*** Opening Extract ***

Given the current low SF, it will take a long time for a substantial surplus to build up just from operating cashflow. I know that the idea of “pre-printing” MKR was brought up on the call last week, and while I would be supportive of issuing capital to build up the surplus buffer, we could potentially issue other types of capital instead of just equity.
Traditional banks often issue financial instruments called contingent convertible bonds as a supplemental source of reserves in addition to common equity. During normal times, the instrument works like a bond, paying a fixed rate of return from the date of issuance until the full face value of the bond is repaid at maturity. However, the bonds have built in triggers which allow for them to be converted into common equity at a predetermined price under certain circumstances.
An example of how this could work in the Maker system:
Each convertible bond is represented via an ERC20 token (BOND). Each BOND has a face value of 200 DAI, and will be redeemable on or after the maturity date of the BOND. BONDs are sold via auction at a discount to the face value price of 200 DAI, with the discounted price and term length implying the buyer’s yield to maturity. Proceeds of the auction would be held in a segregated account, and would be topped up to 200 DAI per BOND from the system’s DAI surplus to make up for the original issue discount.

*** Closing Extract ***
*** Opening Provided data ***

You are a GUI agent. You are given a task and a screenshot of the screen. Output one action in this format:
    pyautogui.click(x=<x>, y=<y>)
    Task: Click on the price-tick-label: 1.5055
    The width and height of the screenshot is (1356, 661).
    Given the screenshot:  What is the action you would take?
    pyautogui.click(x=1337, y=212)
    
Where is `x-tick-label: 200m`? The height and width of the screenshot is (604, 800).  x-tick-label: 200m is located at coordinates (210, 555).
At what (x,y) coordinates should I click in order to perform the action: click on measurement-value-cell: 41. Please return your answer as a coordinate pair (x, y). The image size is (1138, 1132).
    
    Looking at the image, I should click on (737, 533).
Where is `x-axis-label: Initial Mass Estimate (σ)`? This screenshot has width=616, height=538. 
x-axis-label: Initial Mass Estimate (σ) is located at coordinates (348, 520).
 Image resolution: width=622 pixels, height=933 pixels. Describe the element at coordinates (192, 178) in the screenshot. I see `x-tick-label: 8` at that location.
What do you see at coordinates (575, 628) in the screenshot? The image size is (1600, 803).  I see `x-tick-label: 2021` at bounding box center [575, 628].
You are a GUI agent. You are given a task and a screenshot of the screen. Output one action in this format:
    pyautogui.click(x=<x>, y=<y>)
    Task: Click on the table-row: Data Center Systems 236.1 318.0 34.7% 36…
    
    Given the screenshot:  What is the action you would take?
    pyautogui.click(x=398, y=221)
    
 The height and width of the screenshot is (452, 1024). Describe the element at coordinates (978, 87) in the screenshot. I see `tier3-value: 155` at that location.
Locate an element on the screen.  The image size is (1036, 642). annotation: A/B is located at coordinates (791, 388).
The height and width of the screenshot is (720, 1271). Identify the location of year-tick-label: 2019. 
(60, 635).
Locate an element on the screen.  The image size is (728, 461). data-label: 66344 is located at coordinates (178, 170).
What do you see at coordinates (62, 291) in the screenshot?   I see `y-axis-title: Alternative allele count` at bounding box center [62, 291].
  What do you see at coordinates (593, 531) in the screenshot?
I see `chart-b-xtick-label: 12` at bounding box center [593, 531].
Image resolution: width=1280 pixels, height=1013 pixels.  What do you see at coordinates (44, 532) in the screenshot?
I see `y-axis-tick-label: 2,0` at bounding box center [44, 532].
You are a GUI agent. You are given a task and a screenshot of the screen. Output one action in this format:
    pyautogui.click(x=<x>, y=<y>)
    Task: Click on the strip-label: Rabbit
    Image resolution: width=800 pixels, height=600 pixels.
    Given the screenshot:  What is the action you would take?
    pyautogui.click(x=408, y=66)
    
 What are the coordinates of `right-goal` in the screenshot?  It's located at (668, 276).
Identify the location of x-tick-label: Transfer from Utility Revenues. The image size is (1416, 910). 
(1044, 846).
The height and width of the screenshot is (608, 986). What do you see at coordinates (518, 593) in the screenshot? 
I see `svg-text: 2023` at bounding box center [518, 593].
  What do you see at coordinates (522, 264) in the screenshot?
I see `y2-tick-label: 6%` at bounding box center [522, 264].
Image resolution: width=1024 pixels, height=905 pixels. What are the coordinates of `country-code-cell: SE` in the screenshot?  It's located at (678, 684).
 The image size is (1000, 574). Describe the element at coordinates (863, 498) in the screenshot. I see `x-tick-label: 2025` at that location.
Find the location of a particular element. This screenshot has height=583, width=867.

*** Closing Provided data ***

Decide whether each statement agrees with the convertible bond proposal, answering yes or no and quoting the deciding words: 1. Each BOND has a face value of 100 DAI. 2. BONDs are sold via auction at a discount to their face value. 3. Contingent convertible bonds can be converted into common equity at a predetermined price.

## [Answer area]
1. No: "Each BOND has a face value of 200 DAI"
2. Yes: "BONDs are sold via auction at a discount to the face value price of 200 DAI"
3. Yes: "allow for them to be converted into common equity at a predetermined price under certain circumstances"